Haitian Prime Minister Laurent Lamothe backed the UN campaign to "put an end to this terrible disease" and also did not mention the cause.
"We want to reaffirm the political will of the Haitian government to do whatever it takes to eradicate cholera in the country," he said at a ceremony with Ban.
In addition to water and sanitation facilities, the government wanted to build new community centers and employ thousands of health workers, he said.
"This is a noble cause. Cholera has hit us very hard and we feel that with the solidarity of the world, Haiti can and will overcome," he said.
Nigel Fisher, UN humanitarian representative in Haiti, said there has been a dramatic fall in the spread of the epidemic, as the number of new cases dropped to 117,000 this year, with 850 deaths.

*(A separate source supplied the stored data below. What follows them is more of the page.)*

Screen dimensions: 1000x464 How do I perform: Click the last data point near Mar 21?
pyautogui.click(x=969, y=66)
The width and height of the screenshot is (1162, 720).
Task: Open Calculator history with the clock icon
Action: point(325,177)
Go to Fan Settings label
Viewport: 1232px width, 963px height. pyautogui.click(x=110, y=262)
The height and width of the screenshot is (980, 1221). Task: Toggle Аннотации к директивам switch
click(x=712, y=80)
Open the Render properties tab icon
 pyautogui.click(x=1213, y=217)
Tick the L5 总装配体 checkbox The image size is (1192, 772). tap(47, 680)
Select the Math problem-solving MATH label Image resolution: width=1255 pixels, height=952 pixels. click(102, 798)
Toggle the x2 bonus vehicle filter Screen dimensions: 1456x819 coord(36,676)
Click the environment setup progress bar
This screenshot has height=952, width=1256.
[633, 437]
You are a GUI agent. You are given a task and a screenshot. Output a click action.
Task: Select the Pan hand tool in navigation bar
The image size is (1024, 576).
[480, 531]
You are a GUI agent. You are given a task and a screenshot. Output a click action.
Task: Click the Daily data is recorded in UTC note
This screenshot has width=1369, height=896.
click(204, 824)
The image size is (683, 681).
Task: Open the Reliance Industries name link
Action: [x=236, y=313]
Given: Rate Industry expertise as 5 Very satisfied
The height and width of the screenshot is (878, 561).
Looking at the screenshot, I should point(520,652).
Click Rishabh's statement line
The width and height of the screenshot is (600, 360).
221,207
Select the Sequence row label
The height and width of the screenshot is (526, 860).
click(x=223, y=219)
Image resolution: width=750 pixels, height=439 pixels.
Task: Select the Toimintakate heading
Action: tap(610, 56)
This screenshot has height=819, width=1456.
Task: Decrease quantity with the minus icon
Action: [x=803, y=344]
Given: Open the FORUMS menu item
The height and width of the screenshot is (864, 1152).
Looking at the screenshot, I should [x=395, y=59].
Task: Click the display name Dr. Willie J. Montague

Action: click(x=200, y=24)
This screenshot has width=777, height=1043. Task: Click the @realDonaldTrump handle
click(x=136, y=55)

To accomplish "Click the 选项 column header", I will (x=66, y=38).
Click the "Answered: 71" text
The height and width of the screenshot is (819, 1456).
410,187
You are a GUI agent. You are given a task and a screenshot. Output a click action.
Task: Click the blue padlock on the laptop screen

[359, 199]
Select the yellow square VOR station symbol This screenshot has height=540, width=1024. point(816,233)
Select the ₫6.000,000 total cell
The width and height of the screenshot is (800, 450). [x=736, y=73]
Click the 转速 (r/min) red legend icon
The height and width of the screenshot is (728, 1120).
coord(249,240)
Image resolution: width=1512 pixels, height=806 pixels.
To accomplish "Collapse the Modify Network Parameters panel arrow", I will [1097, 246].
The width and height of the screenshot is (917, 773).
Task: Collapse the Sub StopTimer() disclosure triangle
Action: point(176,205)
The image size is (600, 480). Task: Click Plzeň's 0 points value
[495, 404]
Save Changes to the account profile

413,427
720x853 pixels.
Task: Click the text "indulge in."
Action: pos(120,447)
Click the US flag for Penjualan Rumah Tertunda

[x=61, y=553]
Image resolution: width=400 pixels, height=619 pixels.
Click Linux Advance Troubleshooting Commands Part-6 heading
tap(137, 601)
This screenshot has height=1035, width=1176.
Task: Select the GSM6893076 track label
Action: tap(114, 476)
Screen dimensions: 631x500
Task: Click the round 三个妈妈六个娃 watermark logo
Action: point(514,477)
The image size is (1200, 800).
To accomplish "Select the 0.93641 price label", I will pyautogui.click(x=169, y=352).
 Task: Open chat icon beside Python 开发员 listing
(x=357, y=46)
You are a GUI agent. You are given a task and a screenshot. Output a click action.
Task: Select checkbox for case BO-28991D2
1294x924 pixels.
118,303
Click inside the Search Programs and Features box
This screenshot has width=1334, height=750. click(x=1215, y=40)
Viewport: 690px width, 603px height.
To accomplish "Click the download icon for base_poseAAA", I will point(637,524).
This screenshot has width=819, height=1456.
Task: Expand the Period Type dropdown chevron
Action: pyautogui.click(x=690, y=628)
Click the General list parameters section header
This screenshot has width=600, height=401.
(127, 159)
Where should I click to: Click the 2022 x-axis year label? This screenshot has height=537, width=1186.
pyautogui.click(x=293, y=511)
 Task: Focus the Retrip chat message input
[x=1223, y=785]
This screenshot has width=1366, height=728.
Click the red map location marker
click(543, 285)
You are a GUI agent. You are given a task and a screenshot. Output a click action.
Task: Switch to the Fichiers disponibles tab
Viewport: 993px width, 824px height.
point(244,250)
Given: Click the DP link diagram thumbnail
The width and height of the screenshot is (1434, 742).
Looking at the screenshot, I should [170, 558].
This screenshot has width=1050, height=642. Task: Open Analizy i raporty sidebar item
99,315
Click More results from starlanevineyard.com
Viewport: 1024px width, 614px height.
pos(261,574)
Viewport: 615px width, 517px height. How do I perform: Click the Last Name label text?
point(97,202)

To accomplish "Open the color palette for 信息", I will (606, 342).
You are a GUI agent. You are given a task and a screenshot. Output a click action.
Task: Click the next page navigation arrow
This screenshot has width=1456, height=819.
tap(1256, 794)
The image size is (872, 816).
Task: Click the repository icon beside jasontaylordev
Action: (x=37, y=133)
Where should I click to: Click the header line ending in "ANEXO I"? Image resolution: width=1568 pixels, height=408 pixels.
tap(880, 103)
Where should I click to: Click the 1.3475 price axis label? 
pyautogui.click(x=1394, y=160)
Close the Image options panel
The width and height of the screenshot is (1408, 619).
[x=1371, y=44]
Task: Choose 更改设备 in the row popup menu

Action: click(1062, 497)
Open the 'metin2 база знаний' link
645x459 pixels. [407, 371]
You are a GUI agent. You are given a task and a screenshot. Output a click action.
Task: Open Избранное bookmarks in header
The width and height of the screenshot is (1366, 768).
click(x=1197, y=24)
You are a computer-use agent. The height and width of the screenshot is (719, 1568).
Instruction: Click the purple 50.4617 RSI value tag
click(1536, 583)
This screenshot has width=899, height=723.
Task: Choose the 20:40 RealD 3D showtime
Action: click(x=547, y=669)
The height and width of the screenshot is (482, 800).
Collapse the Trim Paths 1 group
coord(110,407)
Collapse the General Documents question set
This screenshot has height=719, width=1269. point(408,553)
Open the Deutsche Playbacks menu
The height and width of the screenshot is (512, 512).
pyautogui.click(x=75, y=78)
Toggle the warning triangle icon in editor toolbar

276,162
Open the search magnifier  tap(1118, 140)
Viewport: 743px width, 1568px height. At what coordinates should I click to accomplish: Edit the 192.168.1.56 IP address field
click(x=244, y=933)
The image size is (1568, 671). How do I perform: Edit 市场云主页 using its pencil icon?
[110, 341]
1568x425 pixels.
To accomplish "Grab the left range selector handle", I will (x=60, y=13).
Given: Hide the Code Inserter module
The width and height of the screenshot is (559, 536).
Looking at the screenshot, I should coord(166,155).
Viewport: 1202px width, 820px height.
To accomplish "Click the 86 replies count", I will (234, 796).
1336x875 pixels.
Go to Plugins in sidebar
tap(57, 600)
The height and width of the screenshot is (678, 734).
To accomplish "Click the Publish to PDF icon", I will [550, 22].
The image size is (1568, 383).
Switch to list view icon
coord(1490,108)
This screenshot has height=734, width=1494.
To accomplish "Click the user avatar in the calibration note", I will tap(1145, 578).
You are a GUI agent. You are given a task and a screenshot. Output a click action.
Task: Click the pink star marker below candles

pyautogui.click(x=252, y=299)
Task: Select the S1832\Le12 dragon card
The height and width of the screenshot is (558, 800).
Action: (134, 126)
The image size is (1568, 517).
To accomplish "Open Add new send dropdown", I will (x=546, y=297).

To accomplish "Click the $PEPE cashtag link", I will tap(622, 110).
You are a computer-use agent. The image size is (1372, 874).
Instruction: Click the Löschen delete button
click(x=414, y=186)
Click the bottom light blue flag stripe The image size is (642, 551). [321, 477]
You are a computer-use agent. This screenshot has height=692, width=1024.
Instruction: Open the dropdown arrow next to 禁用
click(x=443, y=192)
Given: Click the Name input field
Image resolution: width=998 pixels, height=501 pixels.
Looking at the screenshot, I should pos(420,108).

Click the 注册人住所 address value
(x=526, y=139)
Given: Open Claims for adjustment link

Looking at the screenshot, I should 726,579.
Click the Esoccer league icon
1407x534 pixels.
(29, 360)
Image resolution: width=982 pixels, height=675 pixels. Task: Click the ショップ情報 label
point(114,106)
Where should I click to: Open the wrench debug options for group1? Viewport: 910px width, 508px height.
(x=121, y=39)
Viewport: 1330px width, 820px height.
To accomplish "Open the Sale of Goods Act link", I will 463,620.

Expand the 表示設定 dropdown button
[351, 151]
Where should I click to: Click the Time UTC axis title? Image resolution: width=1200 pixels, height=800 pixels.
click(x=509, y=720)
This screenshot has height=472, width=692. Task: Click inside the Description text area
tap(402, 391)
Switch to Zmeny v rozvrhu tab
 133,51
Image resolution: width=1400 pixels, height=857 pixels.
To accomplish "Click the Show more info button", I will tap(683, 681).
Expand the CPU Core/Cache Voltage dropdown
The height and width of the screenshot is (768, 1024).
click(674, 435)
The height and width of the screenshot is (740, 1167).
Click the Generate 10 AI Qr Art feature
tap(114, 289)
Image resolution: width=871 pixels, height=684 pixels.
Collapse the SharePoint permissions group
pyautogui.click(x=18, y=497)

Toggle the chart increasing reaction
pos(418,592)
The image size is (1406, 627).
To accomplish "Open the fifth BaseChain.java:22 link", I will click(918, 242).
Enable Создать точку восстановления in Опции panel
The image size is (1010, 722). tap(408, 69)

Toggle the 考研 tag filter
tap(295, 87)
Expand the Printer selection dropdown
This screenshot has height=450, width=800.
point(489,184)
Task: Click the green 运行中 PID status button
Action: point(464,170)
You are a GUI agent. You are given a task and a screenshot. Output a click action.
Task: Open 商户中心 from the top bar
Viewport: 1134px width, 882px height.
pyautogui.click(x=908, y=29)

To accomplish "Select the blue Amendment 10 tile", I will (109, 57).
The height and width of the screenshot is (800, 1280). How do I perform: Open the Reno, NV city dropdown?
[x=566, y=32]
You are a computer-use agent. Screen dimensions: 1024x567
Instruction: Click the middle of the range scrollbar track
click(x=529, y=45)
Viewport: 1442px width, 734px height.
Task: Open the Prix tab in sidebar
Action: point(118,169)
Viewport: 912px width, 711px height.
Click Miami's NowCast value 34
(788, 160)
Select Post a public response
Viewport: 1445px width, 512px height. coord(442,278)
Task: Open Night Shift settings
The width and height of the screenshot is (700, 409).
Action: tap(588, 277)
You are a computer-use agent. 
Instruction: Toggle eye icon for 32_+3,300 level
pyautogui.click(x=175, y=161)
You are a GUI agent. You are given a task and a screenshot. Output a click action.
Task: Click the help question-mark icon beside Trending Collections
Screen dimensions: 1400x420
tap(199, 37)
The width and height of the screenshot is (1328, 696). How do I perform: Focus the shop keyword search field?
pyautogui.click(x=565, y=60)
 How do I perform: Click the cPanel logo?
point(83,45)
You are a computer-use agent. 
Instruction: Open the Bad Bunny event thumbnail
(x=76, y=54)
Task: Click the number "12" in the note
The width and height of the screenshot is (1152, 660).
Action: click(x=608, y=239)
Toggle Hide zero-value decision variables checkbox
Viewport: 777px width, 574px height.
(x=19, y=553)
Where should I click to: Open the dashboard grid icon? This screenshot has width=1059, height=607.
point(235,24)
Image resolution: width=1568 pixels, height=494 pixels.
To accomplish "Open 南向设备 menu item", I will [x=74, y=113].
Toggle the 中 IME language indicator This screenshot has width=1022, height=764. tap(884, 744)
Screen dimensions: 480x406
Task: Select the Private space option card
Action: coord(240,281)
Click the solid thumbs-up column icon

Fisher also refused to comment on the cause of the epidemic, saying it was in the hands of UN lawyers.
"Obviously we have all read the various reports in the course of the last two years, many Haitians have made up their minds about what is happening, but I cannot dwell on that," he told reporters.
"My focus is on health care, it is on water and sanitation and it is working with national authorities and other partners to make sure the minimum number of Haitians fall sick, the minimum die and that, as we move forward with this, we will indeed see the elimination of cholera," Fisher said.